Pulse shooting trial: Prosecutors file motion seeking to admit restroom 911 calls into evidence

ORLANDO, Fla. — Federal prosecutors on Sunday filed a new motion in the trial of the widow of a man who fatally shot 49 people and injured dozens more in a 2016 attack at Pulse Orlando nightclub.

The case hinges on whether Noor Salman knowingly helped her husband, Omar Mateen, plan the attack. She faces charges of aiding the support of a foreign terrorist organization resulting in death and obstruction of justice.

The motion asks the judge to consider admitting into evidence portions of 911 calls made by two hostages in a restroom and police radio transmissions. The calls capture what Mateen told his victims during the massacre.

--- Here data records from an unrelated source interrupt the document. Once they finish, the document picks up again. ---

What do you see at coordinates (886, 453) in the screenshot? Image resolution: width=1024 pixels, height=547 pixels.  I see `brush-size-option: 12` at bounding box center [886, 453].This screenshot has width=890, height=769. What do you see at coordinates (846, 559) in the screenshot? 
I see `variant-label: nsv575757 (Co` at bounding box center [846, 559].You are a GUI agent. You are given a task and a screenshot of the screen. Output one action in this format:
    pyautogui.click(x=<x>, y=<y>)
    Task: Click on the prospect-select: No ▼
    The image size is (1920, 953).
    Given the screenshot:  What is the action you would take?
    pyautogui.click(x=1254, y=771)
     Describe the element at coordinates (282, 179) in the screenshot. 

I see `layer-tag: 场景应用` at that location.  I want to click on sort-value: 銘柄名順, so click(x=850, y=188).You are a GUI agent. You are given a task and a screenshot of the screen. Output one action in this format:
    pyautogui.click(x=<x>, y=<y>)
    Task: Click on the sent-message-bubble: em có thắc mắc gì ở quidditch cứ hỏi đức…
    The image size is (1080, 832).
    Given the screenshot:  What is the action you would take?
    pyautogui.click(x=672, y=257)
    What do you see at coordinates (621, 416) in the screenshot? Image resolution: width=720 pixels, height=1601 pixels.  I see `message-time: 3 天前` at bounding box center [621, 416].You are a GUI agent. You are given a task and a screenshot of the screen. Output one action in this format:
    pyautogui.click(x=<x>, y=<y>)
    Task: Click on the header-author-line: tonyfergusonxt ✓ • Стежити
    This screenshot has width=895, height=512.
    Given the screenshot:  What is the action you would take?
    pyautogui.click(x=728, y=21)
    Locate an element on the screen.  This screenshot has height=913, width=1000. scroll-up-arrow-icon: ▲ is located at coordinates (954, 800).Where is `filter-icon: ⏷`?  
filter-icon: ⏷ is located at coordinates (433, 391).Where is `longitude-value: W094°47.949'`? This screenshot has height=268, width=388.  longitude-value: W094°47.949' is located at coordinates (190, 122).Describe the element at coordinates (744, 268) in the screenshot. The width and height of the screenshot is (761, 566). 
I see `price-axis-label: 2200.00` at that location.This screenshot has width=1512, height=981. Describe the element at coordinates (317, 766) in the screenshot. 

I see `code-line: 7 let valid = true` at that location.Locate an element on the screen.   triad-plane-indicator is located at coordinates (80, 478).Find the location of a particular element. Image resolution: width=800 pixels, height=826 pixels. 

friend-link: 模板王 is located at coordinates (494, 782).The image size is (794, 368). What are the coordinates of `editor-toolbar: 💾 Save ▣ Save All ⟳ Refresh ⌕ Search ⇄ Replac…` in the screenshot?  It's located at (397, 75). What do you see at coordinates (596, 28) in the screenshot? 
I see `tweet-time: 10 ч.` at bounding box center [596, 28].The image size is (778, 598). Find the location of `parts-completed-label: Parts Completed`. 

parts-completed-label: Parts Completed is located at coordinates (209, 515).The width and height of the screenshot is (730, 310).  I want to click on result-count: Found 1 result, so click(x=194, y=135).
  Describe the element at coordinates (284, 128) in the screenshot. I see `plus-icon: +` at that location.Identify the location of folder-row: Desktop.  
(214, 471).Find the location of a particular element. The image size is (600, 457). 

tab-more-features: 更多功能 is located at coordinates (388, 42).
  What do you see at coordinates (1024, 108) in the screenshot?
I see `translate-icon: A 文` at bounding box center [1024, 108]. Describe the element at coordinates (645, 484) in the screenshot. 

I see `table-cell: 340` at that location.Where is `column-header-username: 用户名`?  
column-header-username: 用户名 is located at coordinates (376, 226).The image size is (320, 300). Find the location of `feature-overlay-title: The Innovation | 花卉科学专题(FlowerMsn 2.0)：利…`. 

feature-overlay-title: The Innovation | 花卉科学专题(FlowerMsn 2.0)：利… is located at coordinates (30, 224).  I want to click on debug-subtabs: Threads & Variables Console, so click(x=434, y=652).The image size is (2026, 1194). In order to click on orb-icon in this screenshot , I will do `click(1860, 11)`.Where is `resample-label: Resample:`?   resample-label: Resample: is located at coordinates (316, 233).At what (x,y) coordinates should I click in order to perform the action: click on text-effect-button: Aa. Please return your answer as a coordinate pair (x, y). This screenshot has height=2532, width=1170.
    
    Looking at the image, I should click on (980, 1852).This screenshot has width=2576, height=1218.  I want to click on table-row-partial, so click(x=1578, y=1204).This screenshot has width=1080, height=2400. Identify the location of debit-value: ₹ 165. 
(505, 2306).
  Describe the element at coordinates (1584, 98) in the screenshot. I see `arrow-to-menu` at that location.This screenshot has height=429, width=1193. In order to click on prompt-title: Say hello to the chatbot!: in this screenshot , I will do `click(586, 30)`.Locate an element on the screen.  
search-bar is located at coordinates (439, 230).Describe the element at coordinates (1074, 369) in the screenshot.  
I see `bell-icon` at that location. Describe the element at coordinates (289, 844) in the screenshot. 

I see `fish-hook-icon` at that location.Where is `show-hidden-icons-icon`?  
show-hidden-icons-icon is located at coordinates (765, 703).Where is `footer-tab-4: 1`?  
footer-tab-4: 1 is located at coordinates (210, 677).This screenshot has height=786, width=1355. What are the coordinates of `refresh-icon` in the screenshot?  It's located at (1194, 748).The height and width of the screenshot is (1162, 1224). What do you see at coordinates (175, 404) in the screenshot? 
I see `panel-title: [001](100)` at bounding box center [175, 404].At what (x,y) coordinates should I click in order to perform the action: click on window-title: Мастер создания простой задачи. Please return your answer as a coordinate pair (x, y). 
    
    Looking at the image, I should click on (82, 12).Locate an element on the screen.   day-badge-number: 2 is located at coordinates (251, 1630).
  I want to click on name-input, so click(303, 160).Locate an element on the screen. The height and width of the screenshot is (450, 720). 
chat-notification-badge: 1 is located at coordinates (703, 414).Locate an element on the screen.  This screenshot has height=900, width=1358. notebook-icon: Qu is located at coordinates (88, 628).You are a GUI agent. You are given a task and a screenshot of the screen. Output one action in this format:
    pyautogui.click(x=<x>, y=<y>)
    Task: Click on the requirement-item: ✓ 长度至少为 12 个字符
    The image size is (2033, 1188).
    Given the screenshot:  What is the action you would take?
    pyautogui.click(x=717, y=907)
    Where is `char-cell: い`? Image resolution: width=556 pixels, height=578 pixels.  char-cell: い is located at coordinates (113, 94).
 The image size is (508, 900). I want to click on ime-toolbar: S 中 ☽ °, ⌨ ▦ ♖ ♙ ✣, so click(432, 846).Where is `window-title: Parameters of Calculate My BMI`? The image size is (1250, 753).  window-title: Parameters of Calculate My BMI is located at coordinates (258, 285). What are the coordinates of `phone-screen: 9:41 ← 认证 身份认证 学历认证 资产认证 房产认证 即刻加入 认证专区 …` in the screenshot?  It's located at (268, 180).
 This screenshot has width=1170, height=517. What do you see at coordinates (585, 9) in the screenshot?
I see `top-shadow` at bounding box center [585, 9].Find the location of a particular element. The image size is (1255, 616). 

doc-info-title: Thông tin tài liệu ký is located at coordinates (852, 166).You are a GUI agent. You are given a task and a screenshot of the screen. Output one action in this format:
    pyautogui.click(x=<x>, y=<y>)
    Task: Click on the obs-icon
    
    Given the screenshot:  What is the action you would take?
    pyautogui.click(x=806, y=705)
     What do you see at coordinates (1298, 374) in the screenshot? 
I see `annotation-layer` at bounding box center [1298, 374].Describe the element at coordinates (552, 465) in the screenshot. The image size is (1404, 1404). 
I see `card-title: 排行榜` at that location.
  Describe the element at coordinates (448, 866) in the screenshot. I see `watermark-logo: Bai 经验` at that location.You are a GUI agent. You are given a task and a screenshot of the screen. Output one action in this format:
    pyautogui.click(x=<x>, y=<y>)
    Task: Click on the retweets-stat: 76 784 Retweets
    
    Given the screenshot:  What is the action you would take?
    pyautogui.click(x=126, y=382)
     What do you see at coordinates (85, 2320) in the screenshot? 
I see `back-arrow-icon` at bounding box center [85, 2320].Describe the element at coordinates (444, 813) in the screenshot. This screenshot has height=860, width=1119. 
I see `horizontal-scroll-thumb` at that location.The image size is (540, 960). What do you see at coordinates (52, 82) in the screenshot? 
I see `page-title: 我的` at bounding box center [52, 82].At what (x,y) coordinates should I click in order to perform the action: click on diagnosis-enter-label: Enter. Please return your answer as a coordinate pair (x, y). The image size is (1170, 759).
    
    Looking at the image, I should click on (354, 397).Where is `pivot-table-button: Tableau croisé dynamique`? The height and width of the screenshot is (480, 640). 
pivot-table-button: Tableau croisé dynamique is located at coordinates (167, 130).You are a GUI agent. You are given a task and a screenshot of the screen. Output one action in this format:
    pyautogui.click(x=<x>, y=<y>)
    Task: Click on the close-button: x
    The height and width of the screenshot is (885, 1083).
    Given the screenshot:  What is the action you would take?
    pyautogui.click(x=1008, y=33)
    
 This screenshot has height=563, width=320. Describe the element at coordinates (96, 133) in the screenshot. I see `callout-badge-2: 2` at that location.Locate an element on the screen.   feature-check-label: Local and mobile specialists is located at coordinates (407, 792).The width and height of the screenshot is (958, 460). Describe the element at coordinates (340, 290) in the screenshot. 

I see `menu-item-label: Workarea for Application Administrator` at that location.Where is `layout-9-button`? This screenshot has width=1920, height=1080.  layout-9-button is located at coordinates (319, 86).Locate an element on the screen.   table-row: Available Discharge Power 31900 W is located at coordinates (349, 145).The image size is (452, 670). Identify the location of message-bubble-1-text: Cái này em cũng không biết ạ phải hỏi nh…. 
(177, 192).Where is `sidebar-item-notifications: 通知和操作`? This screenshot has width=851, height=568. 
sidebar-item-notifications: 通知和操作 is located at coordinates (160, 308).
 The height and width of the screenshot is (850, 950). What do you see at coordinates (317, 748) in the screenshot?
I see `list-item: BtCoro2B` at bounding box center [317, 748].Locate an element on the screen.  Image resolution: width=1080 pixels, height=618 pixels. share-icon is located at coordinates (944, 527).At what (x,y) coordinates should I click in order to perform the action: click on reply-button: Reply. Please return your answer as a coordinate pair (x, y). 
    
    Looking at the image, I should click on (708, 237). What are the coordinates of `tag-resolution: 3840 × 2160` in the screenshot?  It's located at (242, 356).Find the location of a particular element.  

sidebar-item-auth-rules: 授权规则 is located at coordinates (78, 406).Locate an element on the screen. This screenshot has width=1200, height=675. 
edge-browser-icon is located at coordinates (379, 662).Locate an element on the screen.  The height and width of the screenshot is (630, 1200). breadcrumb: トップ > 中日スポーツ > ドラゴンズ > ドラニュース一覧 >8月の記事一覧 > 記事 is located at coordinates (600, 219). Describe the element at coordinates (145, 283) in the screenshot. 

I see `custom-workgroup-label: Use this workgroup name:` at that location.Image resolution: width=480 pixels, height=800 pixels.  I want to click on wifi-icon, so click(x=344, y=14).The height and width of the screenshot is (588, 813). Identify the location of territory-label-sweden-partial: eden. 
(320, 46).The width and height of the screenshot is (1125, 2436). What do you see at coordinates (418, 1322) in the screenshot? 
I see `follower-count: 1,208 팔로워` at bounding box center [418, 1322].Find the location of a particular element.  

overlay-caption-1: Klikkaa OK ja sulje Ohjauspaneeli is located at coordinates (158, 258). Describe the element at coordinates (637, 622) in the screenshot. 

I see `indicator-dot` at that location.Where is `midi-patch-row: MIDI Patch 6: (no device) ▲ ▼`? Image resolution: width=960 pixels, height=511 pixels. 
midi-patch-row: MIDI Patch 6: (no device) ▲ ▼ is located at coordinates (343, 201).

WFTV legal analyst Bill Sheaffer said prosecutors will need to have the recordings admitted into evidence before opening statements begin on Wednesday.

Read: Pulse shooting trial: Gunman visited Disney Springs, Epcot, other nightclub, document says

Prosecutors argue that the 911 calls provide some of the only evidence of what happened in the restroom and that they demonstrate the nature and scope of Mateen's attack and his material support of the Islamic State group.

Christine Leinonen, whose son was killed in the mass shooting, said that she hopes the trial will help answer some of her questions about the attack.

"It's a daily nightmare," she told Channel 9 on Friday. "So it's not going to make the nightmare worse, but it might alleviate some of the nightmare -- getting to know some of the actual facts."

A seventh day of jury selection ended Friday with one potential juror shy of the necessary 56 people.

Of the 55 people who have been admitted into the jury pool, 34 are women and 21 are men.

The judge will narrow the jury pool to a panel of 18 people who will hear the case -- 12 jurors and four alternates. He said he expects the jury to be selected by Monday.